*** Opening of DATA FOR PROCESSING ***

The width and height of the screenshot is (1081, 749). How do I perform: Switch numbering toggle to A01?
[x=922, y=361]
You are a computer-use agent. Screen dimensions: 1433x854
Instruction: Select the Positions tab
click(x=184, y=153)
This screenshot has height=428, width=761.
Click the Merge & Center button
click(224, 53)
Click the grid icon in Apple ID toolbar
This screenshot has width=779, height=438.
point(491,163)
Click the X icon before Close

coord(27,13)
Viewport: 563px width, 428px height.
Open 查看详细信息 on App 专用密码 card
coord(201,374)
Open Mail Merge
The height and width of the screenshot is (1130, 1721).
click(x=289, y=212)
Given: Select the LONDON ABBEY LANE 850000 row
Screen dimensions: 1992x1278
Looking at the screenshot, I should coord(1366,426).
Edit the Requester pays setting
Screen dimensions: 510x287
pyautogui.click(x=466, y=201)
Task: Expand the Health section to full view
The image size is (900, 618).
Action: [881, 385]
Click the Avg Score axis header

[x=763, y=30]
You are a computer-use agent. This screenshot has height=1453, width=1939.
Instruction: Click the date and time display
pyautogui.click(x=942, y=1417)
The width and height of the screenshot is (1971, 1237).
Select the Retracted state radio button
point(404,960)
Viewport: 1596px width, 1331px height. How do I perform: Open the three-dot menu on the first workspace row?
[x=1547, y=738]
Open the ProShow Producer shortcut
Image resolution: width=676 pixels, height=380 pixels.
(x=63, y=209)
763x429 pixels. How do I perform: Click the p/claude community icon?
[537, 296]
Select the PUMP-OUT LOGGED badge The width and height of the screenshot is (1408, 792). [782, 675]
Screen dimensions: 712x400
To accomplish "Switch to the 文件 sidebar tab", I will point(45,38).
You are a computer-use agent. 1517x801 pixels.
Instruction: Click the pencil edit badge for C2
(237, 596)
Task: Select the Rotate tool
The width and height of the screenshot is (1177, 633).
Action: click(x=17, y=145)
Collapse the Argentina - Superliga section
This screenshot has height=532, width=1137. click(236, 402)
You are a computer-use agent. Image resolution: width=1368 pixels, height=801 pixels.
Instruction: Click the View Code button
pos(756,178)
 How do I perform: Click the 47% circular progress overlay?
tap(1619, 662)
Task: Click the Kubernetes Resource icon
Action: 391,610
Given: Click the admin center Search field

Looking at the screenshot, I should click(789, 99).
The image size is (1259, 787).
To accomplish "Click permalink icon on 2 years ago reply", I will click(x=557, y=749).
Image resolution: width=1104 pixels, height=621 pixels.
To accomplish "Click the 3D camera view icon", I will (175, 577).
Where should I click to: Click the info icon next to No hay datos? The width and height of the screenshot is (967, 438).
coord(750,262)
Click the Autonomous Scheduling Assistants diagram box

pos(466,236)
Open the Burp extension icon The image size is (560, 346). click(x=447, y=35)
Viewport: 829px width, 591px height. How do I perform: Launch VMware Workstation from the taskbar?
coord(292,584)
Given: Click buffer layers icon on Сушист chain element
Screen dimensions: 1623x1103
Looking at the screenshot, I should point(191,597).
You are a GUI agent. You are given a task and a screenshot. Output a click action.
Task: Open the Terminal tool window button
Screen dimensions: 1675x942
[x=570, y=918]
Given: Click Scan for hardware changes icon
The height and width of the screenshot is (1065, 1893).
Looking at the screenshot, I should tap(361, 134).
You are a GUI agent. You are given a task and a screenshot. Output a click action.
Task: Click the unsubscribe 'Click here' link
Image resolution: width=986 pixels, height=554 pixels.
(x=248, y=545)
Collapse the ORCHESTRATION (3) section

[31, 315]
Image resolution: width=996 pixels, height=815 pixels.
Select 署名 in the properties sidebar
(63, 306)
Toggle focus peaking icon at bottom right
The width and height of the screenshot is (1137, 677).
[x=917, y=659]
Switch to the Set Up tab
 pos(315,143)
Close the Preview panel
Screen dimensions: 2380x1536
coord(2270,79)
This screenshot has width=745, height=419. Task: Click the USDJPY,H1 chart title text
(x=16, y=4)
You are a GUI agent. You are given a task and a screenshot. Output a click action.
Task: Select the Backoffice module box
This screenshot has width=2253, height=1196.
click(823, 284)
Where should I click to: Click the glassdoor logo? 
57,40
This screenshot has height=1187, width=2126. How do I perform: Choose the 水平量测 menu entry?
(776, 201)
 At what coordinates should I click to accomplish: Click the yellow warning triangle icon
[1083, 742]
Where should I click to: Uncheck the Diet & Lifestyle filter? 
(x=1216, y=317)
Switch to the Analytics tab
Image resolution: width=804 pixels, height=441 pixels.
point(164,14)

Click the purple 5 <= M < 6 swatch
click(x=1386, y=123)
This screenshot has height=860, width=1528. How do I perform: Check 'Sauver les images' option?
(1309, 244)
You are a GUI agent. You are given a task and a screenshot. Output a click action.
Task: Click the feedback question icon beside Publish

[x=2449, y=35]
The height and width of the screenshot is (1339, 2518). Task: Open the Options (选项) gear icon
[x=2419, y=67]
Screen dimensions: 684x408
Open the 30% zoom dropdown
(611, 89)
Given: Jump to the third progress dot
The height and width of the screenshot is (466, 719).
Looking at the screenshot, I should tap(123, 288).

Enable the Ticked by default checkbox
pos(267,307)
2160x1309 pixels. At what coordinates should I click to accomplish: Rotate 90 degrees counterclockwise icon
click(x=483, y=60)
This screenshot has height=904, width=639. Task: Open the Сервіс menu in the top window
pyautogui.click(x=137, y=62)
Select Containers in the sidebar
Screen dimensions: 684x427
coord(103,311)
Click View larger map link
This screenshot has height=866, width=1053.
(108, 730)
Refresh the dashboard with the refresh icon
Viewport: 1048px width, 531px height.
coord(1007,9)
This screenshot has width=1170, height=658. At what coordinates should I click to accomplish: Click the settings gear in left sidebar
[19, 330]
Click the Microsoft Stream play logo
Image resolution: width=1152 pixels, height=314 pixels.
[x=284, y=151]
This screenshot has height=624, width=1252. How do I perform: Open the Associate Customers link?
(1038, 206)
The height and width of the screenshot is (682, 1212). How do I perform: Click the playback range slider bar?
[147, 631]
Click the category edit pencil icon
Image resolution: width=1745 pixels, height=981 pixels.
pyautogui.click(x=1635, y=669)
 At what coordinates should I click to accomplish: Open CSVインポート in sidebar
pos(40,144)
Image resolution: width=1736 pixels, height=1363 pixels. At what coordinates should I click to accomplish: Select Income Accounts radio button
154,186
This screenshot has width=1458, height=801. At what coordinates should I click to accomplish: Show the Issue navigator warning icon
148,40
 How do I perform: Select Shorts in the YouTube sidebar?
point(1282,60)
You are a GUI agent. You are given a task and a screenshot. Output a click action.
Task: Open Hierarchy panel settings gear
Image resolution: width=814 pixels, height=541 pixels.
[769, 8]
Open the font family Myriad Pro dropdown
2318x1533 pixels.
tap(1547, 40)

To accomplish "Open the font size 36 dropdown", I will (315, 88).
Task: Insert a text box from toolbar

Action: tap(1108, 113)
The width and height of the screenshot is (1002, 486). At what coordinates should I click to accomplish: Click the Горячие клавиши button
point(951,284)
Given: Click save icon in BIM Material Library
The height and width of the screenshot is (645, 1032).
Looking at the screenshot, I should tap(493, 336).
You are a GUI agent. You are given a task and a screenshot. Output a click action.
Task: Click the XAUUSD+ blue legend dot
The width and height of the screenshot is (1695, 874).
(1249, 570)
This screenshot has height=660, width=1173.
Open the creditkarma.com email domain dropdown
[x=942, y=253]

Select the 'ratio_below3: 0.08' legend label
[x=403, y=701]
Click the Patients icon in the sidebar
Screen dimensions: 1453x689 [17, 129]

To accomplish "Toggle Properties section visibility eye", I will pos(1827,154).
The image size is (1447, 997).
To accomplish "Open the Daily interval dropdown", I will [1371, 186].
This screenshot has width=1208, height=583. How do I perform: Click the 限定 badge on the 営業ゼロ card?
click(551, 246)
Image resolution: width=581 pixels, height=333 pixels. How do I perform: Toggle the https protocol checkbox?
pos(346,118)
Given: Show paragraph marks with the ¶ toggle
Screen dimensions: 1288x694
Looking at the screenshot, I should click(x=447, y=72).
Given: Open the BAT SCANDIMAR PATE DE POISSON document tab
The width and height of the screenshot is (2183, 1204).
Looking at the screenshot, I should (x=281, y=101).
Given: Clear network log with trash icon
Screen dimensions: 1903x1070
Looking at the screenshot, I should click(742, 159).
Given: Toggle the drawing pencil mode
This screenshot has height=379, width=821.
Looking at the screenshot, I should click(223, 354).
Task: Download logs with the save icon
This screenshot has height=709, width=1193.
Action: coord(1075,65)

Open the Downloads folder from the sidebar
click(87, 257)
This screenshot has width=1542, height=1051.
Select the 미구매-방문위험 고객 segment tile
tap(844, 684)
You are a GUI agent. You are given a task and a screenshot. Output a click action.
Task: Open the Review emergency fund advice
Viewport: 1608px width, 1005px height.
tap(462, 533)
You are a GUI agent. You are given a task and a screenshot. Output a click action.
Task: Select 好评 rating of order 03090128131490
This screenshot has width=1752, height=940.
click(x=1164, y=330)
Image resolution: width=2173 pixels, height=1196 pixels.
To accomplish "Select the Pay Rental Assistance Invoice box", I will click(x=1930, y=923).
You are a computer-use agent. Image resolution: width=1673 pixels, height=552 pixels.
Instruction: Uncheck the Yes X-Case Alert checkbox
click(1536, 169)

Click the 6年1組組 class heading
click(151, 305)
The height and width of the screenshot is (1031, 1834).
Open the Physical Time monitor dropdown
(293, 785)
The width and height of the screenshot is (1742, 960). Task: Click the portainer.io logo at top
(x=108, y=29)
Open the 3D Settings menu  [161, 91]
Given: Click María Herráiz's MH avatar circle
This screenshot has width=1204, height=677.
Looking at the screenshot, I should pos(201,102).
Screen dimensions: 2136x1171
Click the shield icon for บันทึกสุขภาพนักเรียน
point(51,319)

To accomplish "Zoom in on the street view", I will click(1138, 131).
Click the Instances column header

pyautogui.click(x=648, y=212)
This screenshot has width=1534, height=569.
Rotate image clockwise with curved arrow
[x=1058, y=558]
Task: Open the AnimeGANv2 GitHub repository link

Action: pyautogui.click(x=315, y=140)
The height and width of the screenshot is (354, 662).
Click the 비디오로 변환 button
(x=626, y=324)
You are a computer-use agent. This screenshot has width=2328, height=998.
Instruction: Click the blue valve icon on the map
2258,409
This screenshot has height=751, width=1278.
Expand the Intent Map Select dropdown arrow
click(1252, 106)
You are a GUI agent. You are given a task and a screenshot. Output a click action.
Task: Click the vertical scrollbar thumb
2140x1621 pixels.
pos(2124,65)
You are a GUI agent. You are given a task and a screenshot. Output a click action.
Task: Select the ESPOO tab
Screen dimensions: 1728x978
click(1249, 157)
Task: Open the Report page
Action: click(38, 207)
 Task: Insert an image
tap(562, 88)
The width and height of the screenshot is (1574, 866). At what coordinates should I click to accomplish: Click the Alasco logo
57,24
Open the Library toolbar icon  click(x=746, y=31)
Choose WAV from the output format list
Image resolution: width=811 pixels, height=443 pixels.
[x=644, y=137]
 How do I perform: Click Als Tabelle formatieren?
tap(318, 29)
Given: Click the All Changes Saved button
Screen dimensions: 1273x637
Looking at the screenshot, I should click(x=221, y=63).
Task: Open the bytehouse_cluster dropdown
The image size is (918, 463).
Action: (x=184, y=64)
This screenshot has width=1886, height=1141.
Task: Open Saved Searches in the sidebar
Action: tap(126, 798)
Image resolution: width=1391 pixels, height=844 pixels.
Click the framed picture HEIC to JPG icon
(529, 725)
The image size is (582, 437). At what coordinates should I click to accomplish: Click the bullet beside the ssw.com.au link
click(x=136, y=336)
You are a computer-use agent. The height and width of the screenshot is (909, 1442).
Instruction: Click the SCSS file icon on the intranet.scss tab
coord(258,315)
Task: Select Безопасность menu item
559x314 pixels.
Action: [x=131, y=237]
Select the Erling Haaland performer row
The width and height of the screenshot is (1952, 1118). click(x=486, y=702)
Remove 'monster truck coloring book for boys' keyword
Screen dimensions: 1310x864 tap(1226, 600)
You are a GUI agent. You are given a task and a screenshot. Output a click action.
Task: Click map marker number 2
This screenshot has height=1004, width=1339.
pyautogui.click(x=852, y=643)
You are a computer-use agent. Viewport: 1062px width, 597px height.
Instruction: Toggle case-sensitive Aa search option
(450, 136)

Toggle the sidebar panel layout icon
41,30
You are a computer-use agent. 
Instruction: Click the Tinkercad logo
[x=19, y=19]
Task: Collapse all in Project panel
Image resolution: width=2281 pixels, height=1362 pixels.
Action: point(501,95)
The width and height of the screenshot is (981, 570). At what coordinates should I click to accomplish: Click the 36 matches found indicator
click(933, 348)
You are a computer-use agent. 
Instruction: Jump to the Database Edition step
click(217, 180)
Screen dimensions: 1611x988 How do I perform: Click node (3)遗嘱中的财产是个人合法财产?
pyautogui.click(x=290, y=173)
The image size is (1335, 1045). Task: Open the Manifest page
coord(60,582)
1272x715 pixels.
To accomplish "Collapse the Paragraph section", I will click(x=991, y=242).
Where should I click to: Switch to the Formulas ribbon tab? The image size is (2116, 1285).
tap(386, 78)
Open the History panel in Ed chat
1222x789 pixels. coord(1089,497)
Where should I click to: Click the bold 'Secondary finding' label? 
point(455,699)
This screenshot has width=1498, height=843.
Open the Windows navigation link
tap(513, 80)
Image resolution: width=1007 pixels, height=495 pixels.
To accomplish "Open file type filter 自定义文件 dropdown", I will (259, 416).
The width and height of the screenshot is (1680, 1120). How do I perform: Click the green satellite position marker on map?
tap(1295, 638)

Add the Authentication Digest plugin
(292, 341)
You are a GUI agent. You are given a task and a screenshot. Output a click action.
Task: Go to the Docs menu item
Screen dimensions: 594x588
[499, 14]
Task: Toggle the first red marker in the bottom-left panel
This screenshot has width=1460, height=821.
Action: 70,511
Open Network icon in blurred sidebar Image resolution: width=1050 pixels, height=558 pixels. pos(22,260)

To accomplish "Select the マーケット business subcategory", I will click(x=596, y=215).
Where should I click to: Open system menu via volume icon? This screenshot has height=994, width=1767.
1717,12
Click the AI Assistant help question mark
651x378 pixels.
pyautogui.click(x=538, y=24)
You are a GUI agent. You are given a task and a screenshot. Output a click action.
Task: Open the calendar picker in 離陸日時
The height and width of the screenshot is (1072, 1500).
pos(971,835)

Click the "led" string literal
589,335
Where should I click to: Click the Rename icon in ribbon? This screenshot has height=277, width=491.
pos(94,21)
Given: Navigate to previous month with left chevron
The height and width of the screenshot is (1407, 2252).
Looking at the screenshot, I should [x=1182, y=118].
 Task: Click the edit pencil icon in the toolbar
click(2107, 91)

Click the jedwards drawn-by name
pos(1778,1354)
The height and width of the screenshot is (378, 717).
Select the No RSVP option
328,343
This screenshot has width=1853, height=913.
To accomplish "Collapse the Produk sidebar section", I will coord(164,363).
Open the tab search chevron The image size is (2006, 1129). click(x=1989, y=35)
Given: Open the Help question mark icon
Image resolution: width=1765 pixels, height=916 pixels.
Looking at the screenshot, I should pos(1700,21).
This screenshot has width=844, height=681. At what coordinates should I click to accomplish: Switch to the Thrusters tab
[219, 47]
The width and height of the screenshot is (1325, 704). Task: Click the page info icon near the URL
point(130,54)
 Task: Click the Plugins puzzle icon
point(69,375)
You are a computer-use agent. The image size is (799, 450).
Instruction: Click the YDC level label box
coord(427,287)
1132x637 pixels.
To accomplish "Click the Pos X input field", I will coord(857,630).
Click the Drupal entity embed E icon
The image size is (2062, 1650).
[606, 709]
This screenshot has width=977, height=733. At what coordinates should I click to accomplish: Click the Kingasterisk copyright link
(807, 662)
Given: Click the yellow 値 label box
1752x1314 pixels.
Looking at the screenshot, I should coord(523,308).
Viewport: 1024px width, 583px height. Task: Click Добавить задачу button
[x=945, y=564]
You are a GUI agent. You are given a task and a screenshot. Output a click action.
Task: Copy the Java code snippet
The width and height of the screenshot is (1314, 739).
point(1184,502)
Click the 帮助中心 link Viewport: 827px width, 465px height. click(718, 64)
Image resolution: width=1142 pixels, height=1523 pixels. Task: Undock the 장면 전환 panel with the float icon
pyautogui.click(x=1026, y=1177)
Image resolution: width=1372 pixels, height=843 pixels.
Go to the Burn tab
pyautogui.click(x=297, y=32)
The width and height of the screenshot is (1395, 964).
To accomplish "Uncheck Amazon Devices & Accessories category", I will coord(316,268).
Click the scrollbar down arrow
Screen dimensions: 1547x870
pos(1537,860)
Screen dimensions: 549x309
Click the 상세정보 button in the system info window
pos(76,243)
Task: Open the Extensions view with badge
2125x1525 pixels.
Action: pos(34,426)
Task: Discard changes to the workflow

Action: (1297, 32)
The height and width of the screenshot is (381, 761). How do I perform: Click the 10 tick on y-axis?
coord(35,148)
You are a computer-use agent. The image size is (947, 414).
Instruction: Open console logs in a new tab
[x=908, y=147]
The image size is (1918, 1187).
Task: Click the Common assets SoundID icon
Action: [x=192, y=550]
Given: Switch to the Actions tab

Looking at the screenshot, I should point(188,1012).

*** Close of DATA FOR PROCESSING ***

- WHAT IS REQUIRED -
Where a line of the records includes "chevron", copy it.

- REPLY -
Given: Navigate to previous month with left chevron
Open the tab search chevron The image size is (2006, 1129). click(x=1989, y=35)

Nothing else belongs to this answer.